Is a bafoon a new sub-species of a buffoon?
By: Ron Pastorino (Ronpast)
2009-10-27 16:28:41 MST (-0700)

I’m baffled by the absolutism of the poster. The Observation doesn’t indicate where in Ma. these were found. Would somebody’s basement in south Boston be totally out of the realm of possibility? Also I think “Buffoon” would be more appropriate term all around as the definition includes “a person who amuses others by jokes, pranks,etc.”

Diagnostic features missing
By: Shroominator
2009-10-27 16:20:47 MST (-0700)

P. cyanescens has radially forking planar gills not radially nonforking concentric gills! Everyone knows that! Just don’t try and sell them as contraband, or some disappointed customer might want his money back…and to kick your butt! Good luck Georgia101—I think you’ve gone nuts!!

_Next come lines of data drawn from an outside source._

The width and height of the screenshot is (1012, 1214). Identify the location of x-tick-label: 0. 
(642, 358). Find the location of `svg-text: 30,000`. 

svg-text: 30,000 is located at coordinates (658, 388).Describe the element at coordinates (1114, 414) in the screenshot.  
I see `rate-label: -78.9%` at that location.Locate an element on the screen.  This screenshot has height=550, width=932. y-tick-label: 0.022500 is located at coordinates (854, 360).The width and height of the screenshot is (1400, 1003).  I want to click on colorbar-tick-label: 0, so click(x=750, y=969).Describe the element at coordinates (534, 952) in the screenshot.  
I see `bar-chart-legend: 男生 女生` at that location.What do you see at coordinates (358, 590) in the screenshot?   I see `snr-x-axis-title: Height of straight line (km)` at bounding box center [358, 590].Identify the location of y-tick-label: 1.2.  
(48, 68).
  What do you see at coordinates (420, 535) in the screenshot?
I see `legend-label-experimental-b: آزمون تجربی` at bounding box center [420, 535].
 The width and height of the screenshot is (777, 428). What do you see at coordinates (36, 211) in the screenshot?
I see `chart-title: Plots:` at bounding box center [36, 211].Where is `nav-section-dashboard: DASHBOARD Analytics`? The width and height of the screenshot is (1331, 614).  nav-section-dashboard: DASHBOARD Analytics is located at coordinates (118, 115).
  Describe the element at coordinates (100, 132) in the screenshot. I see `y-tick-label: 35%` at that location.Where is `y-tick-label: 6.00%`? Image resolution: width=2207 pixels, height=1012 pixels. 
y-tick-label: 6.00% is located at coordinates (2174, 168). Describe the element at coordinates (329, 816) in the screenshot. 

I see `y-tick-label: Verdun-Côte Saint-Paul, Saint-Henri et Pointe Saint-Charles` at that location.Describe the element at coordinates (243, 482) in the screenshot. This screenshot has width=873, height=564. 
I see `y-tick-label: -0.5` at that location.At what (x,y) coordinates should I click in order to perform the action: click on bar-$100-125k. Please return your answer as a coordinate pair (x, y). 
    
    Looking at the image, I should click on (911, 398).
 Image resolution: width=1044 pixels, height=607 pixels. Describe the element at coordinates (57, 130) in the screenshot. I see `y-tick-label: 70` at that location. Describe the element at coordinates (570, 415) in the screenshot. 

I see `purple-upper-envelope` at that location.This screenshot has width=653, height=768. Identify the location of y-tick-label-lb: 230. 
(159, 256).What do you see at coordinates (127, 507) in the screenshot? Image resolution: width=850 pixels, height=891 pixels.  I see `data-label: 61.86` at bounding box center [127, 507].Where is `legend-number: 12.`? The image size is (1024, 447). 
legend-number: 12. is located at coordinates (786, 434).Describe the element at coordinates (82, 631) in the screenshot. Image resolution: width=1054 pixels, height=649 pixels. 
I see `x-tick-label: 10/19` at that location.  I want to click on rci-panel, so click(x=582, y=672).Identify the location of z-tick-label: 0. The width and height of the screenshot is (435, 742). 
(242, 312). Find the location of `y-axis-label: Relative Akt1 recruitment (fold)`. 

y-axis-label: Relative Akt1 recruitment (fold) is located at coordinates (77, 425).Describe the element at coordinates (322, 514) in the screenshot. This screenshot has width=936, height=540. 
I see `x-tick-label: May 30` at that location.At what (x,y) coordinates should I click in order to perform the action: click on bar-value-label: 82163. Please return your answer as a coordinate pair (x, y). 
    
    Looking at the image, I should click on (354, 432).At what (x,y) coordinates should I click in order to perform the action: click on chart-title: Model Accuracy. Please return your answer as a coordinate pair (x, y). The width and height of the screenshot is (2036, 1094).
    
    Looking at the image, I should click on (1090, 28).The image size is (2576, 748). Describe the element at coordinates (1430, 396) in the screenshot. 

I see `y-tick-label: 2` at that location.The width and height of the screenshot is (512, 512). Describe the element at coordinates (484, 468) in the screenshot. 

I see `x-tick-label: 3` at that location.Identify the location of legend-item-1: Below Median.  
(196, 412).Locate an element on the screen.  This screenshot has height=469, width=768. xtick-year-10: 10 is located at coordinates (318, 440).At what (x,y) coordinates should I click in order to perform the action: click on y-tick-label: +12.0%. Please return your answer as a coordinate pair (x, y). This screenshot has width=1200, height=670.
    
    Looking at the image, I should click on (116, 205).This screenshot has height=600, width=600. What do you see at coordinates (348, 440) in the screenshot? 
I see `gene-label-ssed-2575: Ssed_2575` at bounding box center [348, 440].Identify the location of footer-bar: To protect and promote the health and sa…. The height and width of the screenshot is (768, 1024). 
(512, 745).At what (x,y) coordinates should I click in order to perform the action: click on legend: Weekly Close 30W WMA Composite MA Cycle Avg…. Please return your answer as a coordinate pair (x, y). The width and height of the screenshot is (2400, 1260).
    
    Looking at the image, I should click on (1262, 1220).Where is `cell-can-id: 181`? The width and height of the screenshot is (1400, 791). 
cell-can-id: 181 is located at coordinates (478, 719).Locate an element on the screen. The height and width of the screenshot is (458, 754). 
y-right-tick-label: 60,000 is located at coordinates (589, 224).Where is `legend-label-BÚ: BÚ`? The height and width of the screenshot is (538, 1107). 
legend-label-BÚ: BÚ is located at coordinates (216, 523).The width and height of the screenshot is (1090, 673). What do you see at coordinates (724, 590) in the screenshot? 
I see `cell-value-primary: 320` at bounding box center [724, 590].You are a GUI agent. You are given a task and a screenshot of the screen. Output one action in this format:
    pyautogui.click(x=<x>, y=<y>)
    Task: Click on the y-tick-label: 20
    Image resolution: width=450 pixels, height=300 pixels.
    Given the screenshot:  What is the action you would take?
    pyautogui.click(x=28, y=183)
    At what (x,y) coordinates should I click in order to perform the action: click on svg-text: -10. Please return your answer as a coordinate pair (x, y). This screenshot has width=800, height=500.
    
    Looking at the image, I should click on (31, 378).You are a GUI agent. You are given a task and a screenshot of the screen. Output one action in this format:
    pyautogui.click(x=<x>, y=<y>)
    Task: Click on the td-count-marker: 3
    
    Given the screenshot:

well gosh, what an enlightening and collegial answer!
By: Debbie Viess (amanitarita)
2009-10-27 15:24:10 MST (-0700)

perhaps stating which obvious features make it NOT a cyanescens would be more useful to all.

By: Shroominator
2009-10-27 14:40:49 MST (-0700)

You’re all bafoons! I have a PhD in mycology and I did my thesis on the Psilocybe genus! That’s not P. cyanescens! It could never grow in MA—possibly southern NJ but never MA!

not totaly imposible
By: Eddee (eddeeee)
2009-10-26 19:20:37 MST (-0700)

One would think that P. cubensis would not be found in San Diego Co. California but Augusts 12th 2003 sure enough there it was growing right on some co dung in San Diego California. So it is quite possible that P. cyanescens could be found n Massachusetts.. After all there was a time that P cyanescens wasn’t on the west coast. I think as more people get interested in mushrooms you will find new ones comming up in unlikely places.

By: Shroominator
2009-10-26 17:45:32 MST (-0700)

There’s no way cyanescens would grow in Massachusetts! Impossible! You have no idea what you are talking about!!